Venezuela es uno de los países donde desnutrición alcanzo el 57% a menores de 5 años que sufre esta enfermedad en algún grado. Padres ni siquiera pueden comprar una lata de leche, pues vale casi cuatro salarios mínimos.

Con sus zapatos agujereados, Yemilay Olivar caminó 14 km hasta el hospital con su bebé desnutrida agonizando: los niños hambrientos son el rostro más desgarrador de la crisis venezolana, en medio de la polémica por la ayuda humanitaria.

A sus dos meses, Rosmilay, la menor de siete hijos, debería pesar unos 5 kilos, pero apenas llega a 2,5, 200 gramos menos que al nacer. Su piel adherida al hueso dificultó el tratamiento intravenoso en el hospital pediátrico Los Samanes, en Maracay, a unos 100 km de Caracas.

“No le hallaban la vena”, contó Yemilay, de mirada triste y piel opaca.

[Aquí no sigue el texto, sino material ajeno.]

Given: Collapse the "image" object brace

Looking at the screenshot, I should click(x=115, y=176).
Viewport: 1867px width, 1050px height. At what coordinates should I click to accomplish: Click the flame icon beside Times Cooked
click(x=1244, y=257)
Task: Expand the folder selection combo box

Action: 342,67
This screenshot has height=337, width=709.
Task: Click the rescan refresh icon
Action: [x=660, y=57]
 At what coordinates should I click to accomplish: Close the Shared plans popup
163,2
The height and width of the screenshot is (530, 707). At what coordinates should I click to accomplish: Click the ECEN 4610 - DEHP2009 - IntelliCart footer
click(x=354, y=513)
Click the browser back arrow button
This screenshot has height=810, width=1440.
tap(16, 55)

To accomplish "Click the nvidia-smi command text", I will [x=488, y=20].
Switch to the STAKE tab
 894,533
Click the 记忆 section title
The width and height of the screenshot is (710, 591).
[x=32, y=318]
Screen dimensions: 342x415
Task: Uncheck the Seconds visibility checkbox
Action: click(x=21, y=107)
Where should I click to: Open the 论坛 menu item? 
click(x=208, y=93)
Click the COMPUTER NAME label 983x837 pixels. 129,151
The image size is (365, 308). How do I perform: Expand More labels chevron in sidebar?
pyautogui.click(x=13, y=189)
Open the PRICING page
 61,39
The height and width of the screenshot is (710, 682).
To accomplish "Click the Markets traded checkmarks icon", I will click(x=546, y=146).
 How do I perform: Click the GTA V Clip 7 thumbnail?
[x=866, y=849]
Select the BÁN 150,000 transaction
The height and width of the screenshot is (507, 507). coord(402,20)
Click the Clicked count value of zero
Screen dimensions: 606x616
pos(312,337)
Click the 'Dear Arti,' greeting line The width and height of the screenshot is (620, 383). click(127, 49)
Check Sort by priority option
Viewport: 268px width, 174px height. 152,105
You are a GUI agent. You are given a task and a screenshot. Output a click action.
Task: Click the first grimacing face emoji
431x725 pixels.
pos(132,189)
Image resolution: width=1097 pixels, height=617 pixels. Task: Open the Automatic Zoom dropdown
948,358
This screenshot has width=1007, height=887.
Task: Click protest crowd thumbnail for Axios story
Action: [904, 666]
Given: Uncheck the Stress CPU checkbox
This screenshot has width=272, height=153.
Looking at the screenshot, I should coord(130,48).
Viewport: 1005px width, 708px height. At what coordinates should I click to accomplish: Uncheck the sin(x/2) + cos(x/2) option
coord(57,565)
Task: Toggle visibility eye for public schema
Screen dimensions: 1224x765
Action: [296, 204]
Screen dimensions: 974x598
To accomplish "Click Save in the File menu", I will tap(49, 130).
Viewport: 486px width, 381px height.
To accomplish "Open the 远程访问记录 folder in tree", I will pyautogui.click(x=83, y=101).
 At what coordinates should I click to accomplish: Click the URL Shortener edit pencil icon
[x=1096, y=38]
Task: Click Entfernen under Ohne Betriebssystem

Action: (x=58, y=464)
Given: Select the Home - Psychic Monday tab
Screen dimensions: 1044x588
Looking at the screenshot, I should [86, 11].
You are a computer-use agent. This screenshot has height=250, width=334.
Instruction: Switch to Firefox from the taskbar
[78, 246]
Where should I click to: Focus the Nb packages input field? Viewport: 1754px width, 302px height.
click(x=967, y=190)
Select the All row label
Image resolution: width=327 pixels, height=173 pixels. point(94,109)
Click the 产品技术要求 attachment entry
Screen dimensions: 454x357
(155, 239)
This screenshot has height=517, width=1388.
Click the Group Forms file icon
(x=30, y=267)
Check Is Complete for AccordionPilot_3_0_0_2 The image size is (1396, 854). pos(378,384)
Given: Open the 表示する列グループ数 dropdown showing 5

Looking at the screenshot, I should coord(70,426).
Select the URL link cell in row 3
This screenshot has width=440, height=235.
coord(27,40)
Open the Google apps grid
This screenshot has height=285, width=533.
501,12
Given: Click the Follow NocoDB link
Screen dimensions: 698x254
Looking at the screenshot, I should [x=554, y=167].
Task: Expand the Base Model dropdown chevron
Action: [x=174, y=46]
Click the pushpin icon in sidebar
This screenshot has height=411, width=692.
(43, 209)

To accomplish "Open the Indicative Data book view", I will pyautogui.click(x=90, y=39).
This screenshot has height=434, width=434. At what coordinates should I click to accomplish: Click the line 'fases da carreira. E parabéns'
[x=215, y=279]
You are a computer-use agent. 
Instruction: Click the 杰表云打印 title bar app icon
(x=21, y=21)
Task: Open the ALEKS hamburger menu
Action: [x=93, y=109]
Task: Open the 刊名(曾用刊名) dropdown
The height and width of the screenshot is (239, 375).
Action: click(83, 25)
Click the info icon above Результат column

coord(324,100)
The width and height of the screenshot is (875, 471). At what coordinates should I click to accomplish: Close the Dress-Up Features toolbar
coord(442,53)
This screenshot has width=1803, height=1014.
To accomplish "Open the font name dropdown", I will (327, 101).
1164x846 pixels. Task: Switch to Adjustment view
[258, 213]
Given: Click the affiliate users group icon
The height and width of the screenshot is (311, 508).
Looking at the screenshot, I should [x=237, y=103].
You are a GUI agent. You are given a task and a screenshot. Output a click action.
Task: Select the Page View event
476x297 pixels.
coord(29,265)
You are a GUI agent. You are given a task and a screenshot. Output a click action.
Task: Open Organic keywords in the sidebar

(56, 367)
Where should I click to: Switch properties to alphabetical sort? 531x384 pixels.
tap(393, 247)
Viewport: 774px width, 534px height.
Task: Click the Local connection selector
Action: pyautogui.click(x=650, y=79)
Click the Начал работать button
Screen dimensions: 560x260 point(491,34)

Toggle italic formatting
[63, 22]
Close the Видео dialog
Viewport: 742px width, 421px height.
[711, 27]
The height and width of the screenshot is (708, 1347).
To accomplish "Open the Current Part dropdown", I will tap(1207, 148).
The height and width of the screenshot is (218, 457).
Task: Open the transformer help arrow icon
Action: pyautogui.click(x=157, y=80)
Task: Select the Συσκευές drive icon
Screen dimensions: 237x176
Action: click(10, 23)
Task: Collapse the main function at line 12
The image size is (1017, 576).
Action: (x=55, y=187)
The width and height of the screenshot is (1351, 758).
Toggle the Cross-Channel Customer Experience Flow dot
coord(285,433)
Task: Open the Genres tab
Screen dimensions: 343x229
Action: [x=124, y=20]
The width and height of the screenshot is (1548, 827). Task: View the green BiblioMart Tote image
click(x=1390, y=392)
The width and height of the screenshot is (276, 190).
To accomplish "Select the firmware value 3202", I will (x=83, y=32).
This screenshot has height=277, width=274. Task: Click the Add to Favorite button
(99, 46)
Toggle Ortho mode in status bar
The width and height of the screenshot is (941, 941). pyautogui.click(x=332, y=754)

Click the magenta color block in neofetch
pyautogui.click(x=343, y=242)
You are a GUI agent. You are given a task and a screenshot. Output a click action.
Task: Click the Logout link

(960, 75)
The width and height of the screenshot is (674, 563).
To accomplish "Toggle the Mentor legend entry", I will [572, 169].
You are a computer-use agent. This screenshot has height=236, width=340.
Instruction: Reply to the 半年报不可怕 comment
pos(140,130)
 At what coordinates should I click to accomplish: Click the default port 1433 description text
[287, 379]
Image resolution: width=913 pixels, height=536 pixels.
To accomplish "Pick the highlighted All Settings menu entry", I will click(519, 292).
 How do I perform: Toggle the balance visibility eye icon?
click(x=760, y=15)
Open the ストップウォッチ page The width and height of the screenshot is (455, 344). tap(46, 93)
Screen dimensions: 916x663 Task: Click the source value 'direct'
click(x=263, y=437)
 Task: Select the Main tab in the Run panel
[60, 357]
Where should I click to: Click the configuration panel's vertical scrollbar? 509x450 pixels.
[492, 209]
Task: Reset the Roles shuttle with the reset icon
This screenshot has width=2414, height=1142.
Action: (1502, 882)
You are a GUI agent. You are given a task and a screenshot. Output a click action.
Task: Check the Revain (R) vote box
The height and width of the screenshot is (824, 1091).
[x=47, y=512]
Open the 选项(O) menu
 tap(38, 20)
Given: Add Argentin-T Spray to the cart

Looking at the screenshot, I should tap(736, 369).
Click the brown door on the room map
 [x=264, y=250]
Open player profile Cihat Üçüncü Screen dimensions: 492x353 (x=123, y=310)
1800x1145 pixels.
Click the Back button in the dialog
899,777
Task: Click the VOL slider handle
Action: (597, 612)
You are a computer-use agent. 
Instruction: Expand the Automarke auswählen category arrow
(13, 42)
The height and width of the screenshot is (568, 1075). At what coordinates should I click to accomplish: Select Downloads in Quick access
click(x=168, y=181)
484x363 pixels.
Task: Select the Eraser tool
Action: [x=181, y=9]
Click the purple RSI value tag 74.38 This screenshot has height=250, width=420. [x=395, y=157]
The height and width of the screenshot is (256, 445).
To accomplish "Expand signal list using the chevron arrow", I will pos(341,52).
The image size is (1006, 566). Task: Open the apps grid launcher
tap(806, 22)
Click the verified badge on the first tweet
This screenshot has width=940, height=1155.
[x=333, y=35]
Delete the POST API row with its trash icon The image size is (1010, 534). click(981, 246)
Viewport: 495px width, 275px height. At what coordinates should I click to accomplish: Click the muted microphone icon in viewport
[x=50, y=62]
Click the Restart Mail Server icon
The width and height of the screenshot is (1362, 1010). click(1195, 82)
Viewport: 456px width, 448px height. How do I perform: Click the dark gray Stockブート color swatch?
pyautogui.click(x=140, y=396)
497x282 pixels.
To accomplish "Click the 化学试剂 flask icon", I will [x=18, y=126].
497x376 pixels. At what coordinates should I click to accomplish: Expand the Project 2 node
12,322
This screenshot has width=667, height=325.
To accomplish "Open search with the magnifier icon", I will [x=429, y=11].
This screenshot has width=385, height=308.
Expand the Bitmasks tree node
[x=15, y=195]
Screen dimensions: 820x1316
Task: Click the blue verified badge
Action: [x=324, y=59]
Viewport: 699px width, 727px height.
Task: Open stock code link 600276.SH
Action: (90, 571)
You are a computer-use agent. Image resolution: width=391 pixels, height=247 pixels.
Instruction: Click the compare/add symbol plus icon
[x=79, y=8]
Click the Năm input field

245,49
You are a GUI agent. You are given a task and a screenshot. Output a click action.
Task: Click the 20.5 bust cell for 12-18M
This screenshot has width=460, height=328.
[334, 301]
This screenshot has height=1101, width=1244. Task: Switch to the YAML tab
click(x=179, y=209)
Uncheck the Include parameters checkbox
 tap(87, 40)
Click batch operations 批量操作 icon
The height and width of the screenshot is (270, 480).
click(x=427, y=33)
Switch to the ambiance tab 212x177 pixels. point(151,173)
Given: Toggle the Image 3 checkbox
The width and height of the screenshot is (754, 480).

Huníades Urbina, presidente de la Sociedad de Pediatría, afirma que el “78% de la población infantil venezolana está en riesgo de algún tipo de desnutrición”, antes por la escasez de alimentos y ahora por la voraz hiperinflación.

Una lata de leche para recién nacidos cuesta el equivalente a 21 dólares.

Elder, una pediatra con 32 años de ejercicio, no recuerda una precariedad semejante. “Los niños vienen el hospital con los huesitos forrados en piel, me quedo espantada”, dijo.

Abrazando a su bebita, Yemilay, de 29 años, contó avergonzada que pasó su embarazo comiendo arroz o granos regalados. Asistió a la consulta de médicos cubanos, en un programa del gobierno, pero no le daban “nada de vitaminas”.

Su drama, como el de muchos otros, está ahora en el centro del pulso entre el opositor Juan Guaidó, reconocido como presidente interino por medio centenar de países, y el mandatario socialista Nicolás Maduro.

Para Guaidó, es urgente que ingresen medicinas y alimentos estadounidenses almacenados en Colombia. Pero Maduro lo rechaza alegando que es el inicio de una intervención militar.